Prevention focuses on proper food preservation techniques. Home-canned foods should be boiled for at least 10 minutes before consumption. Infants under one year of age should not be given honey. Bulging cans should be discarded. Rapid identification of suspected cases is essential to prevent outbreaks.
C. botulinum is an anaerobic, gram-positive, spore-forming rod. It produces toxins classified from types A to G, based on antigenic differences. Human disease is most commonly associated with toxin types A, B, E, and F. Type A is frequently found in the western United States and China, type B in the eastern United States and Europe, and type F worldwide, often linked to fish products. The spores are widely present in soil and marine sediments. While spores are resistant to boiling, they can be destroyed by heating to 120°C. Because of its extreme toxicity, botulinum toxin is considered a potential biological warfare agent.
Clinically, botulism presents with bilateral cranial neuropathies followed by symmetric descending weakness. Patients typically remain afebrile, awake, and alert despite progressive paralysis. Sensory function remains intact. Early manifestations may include diplopia, ptosis, dysarthria, dysphagia, and dry mouth. As paralysis progresses, respiratory failure may occur.
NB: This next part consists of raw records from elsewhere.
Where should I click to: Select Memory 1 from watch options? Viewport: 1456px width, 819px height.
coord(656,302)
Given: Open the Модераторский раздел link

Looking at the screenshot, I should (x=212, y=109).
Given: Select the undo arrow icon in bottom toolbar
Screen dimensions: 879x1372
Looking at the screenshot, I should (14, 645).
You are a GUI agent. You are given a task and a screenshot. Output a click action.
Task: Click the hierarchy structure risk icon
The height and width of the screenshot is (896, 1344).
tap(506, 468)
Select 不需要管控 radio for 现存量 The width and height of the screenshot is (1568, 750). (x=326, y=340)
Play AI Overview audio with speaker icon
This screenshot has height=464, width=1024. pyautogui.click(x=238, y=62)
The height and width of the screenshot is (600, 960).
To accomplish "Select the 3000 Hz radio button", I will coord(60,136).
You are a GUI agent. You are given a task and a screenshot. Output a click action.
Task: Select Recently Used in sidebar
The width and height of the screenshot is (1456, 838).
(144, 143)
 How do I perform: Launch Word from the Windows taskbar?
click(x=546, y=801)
Clinical suspicion is critical, as early diagnosis significantly impacts outcomes.
Laboratory confirmation involves detection of toxin in serum, stool, or implicated food samples. The traditional mouse bioassay has limited sensitivity, particularly in wound botulism. However, treatment should not be delayed pending laboratory confirmation when clinical suspicion is high.
The differential diagnosis includes myasthenia gravis, Lambert–Eaton syndrome, tick paralysis, the Miller Fisher variant of Guillain–Barré syndrome, stroke, poliomyelitis, and heavy metal intoxication.
Management is primarily supportive, with close monitoring of respiratory function and mechanical ventilation if required. Equine-derived antitoxin covering toxin types A, B, and E should be administered as early as possible to neutralize circulating toxin. In cases of wound botulism, appropriate antibiotics should be given after antitoxin administration. In infants, intravenous human botulism immune globulin (BIG-IV) is recommended early in the course of illness. Patients often require prolonged rehabilitation. Even after recovery, some individuals may report persistent fatigue, weakness, dizziness, and respiratory difficulty.